Rosemary-Manchego Tart Dough
This recipe goes with our Apple-Onion Tarts.
Photography: John Kernick
Martha Stewart Living, October 2007
Yield Makes enough for 6 apple-onion tarts
- 1 small parsnip (about 4 ounces), peeled
- 2 cups all-purpose flour
- 1 teaspoon salt
- 1 teaspoon granulated sugar
- 1/4 teaspoon freshly ground pepper
- 1 1/2 sticks (12 tablespoons) cold unsalted butter, cut into small pieces
- 1/2 cup finely grated manchego cheese (about 1 1/2 ounces)
- 2 1/2 teaspoons finely chopped fresh rosemary
- 1 large egg yolk
- 1/4 cup ice water
- Finely grate parsnip (you will need 1/2 cup).
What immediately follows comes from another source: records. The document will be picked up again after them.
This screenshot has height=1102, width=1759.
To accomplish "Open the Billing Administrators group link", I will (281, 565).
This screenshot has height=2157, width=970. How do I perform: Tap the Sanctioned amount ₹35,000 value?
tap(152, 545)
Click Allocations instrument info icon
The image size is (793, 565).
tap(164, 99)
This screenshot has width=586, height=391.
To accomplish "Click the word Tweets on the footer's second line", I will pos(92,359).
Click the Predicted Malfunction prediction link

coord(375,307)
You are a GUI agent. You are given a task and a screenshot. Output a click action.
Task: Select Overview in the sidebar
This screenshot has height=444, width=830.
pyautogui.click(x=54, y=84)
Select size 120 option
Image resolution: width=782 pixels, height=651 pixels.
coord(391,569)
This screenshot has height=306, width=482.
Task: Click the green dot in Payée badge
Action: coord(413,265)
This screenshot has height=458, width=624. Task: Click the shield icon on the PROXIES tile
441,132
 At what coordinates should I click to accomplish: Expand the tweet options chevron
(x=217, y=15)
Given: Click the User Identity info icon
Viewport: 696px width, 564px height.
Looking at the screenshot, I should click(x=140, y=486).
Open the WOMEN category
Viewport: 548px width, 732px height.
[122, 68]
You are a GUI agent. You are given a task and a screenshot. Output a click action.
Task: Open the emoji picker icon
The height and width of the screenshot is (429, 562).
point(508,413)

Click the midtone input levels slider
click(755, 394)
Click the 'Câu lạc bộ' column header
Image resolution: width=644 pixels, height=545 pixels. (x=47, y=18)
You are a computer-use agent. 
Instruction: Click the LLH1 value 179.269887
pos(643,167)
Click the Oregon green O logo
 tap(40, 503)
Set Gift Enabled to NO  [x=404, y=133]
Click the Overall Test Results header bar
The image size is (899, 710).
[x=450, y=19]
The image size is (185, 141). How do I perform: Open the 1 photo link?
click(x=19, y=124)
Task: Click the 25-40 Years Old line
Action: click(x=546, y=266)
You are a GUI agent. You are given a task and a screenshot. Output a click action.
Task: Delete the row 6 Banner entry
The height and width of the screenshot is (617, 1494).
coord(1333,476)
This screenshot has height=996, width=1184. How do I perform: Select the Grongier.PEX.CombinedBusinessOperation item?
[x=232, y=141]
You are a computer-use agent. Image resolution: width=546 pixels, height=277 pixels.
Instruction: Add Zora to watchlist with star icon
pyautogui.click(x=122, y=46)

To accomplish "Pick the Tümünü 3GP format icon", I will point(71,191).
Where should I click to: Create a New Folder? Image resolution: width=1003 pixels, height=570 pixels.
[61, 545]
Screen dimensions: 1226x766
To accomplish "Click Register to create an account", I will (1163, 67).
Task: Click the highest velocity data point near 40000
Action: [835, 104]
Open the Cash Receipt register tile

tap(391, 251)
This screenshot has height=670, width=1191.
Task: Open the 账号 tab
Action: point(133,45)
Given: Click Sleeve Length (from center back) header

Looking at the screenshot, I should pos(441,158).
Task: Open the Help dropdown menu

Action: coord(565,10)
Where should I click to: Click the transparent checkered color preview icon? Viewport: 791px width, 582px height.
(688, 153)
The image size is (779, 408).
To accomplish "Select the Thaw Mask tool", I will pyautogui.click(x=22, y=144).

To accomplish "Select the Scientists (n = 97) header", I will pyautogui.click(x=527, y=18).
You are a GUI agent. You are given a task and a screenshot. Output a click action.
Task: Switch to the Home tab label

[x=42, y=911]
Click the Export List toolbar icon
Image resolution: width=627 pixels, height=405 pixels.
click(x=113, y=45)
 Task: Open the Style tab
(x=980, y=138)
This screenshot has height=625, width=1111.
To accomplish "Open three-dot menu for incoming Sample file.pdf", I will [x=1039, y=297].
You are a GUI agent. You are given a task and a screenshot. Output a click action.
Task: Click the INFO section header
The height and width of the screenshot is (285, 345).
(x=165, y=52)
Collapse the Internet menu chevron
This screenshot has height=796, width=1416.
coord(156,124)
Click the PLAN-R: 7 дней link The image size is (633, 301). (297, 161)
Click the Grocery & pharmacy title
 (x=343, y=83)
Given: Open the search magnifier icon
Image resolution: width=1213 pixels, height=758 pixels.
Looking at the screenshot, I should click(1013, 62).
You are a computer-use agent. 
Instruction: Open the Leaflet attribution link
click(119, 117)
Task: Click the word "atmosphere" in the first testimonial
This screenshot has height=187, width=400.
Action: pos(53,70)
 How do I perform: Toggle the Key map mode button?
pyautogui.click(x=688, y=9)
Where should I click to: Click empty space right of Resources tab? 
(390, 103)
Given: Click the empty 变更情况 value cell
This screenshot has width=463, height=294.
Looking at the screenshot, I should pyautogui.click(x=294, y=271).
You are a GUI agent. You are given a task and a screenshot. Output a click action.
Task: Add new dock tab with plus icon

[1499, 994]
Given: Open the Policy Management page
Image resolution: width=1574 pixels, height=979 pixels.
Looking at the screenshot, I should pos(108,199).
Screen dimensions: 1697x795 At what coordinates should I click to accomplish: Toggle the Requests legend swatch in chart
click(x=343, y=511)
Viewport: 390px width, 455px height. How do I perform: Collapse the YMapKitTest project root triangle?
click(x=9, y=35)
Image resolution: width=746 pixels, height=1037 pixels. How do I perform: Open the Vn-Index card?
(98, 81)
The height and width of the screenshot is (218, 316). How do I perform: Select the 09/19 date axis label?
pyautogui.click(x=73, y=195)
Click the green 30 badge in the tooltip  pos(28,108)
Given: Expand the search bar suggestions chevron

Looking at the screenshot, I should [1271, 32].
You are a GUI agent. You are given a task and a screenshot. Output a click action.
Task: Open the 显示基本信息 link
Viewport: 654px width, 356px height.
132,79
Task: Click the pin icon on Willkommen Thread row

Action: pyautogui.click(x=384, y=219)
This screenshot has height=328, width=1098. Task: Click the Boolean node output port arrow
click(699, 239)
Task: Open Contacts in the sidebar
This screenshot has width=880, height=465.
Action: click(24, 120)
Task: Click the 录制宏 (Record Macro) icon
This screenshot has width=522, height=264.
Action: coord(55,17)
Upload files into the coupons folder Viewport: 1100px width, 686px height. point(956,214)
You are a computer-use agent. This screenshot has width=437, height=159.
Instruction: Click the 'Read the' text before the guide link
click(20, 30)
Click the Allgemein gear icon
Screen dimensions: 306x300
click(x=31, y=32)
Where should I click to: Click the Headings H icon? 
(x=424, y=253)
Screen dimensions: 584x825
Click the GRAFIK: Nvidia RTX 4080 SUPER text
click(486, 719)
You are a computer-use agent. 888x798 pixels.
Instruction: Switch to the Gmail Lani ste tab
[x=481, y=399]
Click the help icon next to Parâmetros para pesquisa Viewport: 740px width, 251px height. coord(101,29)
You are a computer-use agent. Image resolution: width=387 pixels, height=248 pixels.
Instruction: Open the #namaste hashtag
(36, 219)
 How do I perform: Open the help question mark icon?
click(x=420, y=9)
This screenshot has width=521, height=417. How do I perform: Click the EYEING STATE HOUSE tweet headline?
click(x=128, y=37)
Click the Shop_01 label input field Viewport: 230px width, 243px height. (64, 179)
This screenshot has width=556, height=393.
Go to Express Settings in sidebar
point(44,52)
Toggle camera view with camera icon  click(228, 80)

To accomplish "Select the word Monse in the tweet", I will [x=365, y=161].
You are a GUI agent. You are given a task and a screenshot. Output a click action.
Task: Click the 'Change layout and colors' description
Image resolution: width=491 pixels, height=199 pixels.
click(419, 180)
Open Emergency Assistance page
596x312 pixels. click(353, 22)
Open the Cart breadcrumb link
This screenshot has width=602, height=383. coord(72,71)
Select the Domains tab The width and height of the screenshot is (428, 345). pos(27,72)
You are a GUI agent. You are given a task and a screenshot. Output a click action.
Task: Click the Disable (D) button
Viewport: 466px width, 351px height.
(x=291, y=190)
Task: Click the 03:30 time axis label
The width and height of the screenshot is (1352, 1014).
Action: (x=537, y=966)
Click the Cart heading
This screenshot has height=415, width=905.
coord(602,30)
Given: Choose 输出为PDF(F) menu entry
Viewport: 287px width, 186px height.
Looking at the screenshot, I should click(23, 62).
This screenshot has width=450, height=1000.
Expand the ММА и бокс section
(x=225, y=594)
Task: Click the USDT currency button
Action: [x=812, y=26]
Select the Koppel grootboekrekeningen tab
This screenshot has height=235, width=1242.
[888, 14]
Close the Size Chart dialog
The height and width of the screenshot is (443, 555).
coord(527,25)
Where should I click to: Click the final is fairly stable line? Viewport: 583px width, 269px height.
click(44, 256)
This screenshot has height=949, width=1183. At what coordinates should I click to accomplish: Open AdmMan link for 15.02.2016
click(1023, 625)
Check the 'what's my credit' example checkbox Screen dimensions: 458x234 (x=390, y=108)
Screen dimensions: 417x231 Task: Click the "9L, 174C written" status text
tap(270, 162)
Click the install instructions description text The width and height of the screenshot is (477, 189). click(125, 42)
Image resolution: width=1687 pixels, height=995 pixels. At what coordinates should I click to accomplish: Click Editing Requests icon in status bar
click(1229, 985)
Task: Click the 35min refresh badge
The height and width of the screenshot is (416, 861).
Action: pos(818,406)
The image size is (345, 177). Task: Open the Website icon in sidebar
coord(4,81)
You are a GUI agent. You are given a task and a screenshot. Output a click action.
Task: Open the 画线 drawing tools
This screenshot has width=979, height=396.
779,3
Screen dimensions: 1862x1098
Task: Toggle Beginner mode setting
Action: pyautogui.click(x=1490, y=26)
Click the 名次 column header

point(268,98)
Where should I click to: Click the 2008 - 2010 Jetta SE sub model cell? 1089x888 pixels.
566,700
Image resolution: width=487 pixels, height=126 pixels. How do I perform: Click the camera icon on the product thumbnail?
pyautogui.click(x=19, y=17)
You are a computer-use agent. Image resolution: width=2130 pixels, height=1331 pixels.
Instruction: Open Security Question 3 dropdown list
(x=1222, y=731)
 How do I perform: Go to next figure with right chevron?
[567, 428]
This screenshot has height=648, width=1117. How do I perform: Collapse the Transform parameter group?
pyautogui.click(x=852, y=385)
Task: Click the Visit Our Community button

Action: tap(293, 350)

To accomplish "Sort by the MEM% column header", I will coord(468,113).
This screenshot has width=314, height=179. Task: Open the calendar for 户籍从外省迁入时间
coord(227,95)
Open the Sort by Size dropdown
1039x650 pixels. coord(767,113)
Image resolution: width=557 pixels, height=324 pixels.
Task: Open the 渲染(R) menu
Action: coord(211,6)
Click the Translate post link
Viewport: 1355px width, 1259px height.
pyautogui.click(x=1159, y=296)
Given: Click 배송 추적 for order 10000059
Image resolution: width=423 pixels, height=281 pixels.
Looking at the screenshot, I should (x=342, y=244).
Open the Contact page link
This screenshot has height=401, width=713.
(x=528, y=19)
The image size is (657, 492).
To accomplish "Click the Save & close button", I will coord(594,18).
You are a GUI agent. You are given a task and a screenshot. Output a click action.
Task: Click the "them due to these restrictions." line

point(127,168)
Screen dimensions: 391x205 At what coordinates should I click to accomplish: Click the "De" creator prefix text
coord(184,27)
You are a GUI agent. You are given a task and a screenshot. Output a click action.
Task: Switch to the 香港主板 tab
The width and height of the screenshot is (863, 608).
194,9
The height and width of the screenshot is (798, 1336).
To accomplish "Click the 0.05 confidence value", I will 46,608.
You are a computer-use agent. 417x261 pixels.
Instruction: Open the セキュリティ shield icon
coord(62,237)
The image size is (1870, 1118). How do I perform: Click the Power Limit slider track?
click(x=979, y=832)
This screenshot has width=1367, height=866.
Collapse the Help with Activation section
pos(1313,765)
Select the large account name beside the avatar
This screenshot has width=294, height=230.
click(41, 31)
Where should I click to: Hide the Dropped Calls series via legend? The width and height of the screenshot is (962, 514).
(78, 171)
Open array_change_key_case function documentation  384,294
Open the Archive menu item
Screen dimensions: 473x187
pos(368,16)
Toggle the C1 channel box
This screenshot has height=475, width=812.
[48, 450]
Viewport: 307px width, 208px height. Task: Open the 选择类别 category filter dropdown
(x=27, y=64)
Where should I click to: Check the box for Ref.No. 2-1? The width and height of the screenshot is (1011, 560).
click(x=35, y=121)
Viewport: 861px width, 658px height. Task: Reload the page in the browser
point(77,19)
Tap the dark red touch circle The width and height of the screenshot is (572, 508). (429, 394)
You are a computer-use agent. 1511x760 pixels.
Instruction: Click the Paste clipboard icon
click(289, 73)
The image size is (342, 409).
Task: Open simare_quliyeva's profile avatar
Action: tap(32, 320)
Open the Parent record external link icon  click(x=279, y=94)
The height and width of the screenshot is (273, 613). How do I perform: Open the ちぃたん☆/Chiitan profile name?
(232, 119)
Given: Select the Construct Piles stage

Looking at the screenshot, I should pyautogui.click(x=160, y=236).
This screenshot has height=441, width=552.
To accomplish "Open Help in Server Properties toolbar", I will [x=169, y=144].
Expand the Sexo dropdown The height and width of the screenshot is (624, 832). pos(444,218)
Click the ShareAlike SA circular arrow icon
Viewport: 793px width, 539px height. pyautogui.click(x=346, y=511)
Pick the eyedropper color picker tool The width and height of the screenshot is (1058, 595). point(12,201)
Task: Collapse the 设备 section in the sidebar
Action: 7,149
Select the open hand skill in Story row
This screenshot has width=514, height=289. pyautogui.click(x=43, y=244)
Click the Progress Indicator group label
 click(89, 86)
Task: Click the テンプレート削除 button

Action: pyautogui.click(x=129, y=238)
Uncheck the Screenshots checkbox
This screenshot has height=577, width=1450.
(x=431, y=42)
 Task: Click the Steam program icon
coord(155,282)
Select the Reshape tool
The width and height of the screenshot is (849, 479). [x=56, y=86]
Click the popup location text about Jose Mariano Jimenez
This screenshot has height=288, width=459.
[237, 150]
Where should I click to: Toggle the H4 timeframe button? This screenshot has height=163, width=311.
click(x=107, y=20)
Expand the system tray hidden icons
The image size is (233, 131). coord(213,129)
Place on a clean kitchen towel (do not use paper towels), and squeeze to extract as much liquid as possible.
- Pulse parsnip, flour, salt, sugar, pepper, butter, cheese, and rosemary in a food processor. Add yolk, and pulse to combine. With machine running, add ice water in a slow, steady stream, processing until dough just comes together (no longer than 15 seconds). Shape into a disk, and wrap in plastic. Refrigerate for at least 30 minutes (or up to 2 days).